In all similar four-way structures, we find the one with both attributes is generally considered the superior one. Thus, the etrog that has both smell and taste symbolizes the Jew who has both Torah and mitzvot.
In that case, might it not seem ideal to have a seder populated only by wise children?
We can answer a resounding, “No.” Just as on Sukkot all four species are needed in order to fulfill the mitzvah, let us posit that all four of these children not only belong to, but are a prerequisite for, the seder table. From this perspective, a seder containing only wise children is not a real seder.
The implication, if we follow this train of thought, is that we need to ensure the presence of at least one person whom we might consider wicked! And since truly wicked people are not necessarily easy to discern or find, perhaps we can extrapolate the discussion above to define “wicked” as someone we find dogmatic and stuck in their views, asking questions that are merely rhetorical and unwilling to hear our answers.
As seen frequently on social media, many of us (myself included) struggle with mustering patience for people who refuse to listen to our very reasonable arguments, and stubbornly continue to disagree with our truths. On social media, we can block someone; in real life, it is not that simple. Can we manage to host someone at the seder who will say things with which we profoundly disagree, making us uncomfortable? This often occurs de facto, with relatives of different leanings being forced together by the occasion. But it takes courage, love, and tolerance to deliberately invite someone like this over for a dinner lasting several hours. We would have to work very hard not to be “triggered” and “offended,” those buzzwords of our age. Yet, perhaps such a person must be present to make a proper seder? (And perchance, WE are the wicked ones for them, in being resistant to their truth?)

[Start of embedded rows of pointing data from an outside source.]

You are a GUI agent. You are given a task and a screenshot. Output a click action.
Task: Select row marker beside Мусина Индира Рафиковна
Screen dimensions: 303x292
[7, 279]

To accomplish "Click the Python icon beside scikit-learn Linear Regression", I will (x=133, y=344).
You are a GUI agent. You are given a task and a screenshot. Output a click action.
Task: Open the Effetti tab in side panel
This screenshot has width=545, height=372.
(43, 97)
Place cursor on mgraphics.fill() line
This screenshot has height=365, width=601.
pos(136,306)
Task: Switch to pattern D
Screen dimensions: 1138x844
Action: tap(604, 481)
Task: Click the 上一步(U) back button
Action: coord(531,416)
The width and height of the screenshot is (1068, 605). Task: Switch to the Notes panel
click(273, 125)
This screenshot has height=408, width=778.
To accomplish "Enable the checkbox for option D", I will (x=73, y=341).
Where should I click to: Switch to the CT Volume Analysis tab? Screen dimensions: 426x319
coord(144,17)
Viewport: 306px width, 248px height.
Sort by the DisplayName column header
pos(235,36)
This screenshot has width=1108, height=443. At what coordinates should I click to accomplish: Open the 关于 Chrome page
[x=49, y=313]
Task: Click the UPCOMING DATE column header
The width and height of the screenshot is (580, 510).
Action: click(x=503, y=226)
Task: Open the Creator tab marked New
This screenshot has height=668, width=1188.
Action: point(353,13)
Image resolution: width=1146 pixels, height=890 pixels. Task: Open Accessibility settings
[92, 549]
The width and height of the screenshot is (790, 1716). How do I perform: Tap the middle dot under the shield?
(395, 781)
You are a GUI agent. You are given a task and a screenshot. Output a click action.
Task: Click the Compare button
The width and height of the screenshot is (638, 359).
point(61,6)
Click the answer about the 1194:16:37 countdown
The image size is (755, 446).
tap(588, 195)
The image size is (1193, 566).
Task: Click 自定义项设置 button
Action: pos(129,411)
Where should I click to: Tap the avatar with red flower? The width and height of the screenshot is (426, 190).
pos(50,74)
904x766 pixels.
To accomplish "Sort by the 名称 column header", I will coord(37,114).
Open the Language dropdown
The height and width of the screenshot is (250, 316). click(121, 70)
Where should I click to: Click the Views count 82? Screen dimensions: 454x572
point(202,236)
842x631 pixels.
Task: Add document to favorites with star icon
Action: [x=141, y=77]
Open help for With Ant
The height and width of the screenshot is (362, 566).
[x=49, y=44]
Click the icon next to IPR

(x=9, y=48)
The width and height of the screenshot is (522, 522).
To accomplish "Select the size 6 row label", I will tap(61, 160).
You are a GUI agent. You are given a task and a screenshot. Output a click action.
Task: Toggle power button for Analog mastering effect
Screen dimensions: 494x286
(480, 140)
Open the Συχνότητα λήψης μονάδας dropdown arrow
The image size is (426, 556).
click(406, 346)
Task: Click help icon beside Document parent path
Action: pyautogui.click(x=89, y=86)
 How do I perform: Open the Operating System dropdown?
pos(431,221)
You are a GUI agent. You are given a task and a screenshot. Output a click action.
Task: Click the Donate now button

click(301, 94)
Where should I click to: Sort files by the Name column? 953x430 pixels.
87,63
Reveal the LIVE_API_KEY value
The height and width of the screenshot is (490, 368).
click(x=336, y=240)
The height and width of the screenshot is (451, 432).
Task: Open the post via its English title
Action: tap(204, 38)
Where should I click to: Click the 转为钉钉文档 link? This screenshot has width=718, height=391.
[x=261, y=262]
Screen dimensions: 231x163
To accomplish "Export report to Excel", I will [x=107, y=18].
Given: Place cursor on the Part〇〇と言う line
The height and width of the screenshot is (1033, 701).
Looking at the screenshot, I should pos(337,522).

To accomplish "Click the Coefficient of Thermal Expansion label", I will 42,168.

In the well-known mysterious talmudic tale of the “four who entered the Pardes,” only Rabbi Akiva came out whole. Ben Azzai died, Ben Zoma went mad, and Elisha ben Avuya became a heretic. It could be argued that Rabbi Akiva parallels the wise child, Elisha the wicked, Ben Azzai the tam — the simple or pure one — and Ben Zoma the non-asking. Elisha, now a heretic, was shunned by the rabbinic community, but his student, the great Rabbi Meir never gave up on him. Though Elisha proved unable to hear any answers that might draw him back into the fold, his story lives on in our tradition and in the efforts of Rabbi Meir to draw him back in, and (some claim) his Torah lives on through Rabbi Meir.
Rabbi Meir loved his teacher and lived in eternal hope of reconciliation. If we can love our “wicked” a little more, perhaps we can work harder to not give up on them or on dialogue – and perhaps they too can work harder not to give up on us.
 Quoted in Masa el ha-herut – leil ha-seder ketahalich tzemichah by Gabriel Strenger, in the name of the kabbalist Friedrich Weinreb.
 To what degree the apparent aggressiveness of the response to the wicked child is effective or appropriate, or even true to rabbinic intention, is a subject for discussion.
 Ben Azai does not appear to have actually died young. Instead he spends his life in devoted, ecstatic Torah learning and very likely does not marry. I would suggest that by entering a static state of devotion and celibacy, it as if he has died, in cutting himself off from ordinary life.
 Ben Zoma was a darshan – he interpreted. If he asked a question, it was only to immediately answer it. In Tosefta Chagiga 2, we see that after has gone insane, Ben Zoma does not greet Rabbi Yehoshua and the latter has to open the conversation with him, just as we do with the non-asking child. (Ben Zoma actually appears in the haggadah adjacent to the four children).
 There is a tradition that where it say “acherim omrim” (“others say”), this refers to teachings received by Rabbi Meir from his teacher Elisha. See e.g, Tosfot Sotah 12.